(Given records begins)
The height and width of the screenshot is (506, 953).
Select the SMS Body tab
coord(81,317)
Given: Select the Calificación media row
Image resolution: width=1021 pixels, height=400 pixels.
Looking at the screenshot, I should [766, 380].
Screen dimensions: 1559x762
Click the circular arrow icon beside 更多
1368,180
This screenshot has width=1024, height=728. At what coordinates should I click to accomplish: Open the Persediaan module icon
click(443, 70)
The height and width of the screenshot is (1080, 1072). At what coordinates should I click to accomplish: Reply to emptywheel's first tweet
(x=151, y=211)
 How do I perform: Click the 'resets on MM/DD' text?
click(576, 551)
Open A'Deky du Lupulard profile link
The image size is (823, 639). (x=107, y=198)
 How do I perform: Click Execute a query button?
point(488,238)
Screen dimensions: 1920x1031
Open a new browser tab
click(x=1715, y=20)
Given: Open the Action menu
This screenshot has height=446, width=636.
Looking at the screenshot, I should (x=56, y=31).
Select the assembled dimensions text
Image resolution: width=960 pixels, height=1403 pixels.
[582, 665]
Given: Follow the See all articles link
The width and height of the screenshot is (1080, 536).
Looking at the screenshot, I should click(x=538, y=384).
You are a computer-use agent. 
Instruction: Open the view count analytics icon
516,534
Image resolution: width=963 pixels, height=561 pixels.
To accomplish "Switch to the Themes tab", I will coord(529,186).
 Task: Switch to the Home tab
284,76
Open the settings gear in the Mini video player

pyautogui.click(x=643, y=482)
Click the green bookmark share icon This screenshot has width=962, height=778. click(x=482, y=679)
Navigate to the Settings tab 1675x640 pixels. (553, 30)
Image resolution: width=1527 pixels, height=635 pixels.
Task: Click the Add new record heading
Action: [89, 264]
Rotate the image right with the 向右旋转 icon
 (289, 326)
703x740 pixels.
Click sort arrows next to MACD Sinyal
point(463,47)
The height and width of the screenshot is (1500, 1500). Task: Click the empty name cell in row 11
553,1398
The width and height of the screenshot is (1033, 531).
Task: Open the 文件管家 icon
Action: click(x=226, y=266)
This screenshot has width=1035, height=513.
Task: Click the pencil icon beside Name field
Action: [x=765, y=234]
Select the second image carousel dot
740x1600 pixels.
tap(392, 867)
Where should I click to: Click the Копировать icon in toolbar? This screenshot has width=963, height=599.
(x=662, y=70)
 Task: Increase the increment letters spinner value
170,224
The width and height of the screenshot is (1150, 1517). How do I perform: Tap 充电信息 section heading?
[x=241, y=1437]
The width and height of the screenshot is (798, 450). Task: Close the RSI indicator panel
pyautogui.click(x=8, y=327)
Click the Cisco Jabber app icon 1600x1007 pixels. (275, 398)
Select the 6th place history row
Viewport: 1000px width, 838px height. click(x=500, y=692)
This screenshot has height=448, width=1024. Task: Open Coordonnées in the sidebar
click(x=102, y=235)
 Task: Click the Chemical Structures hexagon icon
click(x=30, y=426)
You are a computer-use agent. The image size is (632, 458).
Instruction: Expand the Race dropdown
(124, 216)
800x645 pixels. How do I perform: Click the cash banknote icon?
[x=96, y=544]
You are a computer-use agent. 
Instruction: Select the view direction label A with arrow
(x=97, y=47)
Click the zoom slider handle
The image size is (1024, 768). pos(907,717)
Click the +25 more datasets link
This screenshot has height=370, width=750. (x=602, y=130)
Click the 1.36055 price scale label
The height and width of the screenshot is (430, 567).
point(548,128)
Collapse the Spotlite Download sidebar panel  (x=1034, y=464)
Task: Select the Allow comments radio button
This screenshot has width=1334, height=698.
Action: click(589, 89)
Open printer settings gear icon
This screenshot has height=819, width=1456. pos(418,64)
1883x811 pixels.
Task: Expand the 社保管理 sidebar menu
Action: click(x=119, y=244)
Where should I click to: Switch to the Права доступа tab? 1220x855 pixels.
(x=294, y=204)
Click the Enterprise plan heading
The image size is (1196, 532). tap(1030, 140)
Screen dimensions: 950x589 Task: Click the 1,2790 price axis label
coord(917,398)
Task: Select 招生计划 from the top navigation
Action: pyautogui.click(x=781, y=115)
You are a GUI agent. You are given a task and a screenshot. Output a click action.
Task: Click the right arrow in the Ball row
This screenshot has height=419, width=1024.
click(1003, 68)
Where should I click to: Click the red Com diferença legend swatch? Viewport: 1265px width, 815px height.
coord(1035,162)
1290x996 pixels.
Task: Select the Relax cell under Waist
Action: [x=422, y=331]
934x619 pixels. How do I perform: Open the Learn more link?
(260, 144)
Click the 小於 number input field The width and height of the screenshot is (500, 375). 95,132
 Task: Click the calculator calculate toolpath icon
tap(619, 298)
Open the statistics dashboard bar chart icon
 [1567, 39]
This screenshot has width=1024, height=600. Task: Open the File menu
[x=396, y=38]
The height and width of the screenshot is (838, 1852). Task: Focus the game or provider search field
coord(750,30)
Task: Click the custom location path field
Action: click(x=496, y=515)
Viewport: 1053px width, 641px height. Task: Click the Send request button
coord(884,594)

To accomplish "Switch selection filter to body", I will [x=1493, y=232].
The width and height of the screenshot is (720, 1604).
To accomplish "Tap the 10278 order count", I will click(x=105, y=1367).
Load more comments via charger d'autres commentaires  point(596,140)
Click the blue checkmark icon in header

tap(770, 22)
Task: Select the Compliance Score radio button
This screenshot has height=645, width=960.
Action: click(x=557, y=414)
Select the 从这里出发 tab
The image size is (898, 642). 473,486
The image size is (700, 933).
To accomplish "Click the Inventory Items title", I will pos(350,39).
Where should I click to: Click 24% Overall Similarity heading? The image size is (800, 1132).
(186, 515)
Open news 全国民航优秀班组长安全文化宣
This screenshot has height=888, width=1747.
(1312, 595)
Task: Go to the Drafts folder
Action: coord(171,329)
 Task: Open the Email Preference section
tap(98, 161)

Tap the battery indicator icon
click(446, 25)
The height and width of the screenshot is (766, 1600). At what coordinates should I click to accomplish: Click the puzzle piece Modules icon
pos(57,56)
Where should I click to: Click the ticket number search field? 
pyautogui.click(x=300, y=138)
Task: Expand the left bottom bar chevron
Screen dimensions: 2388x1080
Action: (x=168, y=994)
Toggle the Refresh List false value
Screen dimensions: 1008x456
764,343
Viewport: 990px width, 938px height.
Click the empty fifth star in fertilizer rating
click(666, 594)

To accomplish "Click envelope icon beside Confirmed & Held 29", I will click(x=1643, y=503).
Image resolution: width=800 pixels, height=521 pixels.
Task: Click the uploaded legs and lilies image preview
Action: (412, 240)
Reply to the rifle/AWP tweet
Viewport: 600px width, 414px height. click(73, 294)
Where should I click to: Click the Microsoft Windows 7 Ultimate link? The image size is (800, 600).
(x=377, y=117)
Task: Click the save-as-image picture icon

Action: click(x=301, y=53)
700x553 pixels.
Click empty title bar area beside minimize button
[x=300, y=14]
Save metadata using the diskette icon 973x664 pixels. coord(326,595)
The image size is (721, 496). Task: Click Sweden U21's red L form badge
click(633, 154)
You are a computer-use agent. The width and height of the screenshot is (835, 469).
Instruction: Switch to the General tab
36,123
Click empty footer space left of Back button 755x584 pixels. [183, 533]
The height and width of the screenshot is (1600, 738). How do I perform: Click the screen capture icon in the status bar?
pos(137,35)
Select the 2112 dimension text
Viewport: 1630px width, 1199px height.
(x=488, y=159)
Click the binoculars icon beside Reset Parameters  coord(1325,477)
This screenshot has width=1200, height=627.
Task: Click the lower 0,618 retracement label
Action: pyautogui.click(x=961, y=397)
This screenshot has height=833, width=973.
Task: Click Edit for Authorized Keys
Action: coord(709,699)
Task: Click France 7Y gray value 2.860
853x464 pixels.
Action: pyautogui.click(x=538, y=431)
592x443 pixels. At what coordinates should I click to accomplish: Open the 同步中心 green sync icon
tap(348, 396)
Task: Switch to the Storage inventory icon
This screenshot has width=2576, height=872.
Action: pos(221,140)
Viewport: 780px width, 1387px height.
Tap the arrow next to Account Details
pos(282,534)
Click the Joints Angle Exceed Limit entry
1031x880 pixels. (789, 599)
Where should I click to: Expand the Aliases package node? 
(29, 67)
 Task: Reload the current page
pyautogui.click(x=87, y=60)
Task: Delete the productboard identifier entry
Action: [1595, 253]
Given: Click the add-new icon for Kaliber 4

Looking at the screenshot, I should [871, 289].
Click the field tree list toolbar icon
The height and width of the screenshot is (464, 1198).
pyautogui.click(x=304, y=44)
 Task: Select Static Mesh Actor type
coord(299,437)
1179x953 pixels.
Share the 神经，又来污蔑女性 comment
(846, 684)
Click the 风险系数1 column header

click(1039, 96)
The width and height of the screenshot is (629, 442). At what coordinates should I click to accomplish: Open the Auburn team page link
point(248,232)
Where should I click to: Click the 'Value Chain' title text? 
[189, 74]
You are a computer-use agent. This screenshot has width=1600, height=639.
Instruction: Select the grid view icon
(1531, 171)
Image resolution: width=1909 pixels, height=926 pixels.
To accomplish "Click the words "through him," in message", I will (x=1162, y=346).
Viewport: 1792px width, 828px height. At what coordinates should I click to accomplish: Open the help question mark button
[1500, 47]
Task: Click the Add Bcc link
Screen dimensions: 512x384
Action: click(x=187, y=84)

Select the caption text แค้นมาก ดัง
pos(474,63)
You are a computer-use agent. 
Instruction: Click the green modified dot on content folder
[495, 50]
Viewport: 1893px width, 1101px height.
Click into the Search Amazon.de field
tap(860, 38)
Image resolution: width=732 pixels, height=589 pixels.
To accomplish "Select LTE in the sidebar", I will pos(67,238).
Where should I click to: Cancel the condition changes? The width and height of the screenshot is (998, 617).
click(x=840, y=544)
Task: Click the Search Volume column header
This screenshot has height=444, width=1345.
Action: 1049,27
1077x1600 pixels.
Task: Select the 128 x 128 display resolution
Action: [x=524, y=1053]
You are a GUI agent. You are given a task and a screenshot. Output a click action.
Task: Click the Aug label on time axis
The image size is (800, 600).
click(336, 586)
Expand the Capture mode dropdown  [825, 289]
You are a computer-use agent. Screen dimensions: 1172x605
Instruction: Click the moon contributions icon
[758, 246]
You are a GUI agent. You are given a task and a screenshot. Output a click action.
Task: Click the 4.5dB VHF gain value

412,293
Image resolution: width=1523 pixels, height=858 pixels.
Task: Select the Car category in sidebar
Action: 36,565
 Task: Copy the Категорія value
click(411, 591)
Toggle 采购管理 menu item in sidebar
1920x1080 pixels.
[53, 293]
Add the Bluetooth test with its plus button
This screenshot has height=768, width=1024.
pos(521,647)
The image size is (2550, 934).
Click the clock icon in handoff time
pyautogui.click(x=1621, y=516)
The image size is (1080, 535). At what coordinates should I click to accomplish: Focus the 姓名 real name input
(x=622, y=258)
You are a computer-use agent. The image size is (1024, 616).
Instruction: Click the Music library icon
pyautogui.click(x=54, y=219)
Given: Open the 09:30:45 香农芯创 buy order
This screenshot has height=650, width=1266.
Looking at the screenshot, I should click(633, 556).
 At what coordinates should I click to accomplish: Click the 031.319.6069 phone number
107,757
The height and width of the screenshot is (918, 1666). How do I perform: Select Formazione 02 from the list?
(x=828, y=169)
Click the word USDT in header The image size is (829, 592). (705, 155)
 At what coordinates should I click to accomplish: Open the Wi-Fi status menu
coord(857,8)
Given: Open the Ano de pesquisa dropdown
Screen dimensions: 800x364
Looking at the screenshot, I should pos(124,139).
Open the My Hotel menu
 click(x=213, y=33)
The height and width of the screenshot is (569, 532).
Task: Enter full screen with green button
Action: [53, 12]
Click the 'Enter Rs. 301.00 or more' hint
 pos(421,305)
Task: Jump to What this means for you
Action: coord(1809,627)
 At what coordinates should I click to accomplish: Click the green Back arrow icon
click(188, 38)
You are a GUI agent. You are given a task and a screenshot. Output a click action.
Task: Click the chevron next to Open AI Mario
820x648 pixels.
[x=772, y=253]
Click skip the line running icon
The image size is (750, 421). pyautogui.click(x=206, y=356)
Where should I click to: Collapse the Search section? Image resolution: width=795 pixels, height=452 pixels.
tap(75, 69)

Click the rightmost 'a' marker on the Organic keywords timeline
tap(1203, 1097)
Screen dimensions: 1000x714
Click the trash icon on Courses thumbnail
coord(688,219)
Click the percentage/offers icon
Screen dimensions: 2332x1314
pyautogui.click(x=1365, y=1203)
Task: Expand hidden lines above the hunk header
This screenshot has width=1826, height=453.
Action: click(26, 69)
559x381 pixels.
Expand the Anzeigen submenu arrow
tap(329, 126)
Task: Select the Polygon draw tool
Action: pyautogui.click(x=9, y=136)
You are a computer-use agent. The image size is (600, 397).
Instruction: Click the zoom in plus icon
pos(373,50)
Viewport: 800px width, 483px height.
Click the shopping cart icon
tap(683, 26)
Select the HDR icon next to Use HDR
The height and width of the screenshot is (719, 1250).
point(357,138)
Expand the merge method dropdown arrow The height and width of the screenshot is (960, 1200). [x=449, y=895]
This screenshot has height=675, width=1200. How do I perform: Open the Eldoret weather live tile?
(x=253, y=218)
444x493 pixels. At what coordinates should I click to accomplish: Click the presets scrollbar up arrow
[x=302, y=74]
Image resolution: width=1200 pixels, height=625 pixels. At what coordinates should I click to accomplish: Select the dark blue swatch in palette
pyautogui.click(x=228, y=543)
(Given records ends)
Exercise directions — Scan the records above, then copy out each line that mentions "radio".

Reply —
Task: Select the Allow comments radio button
Task: Select the Compliance Score radio button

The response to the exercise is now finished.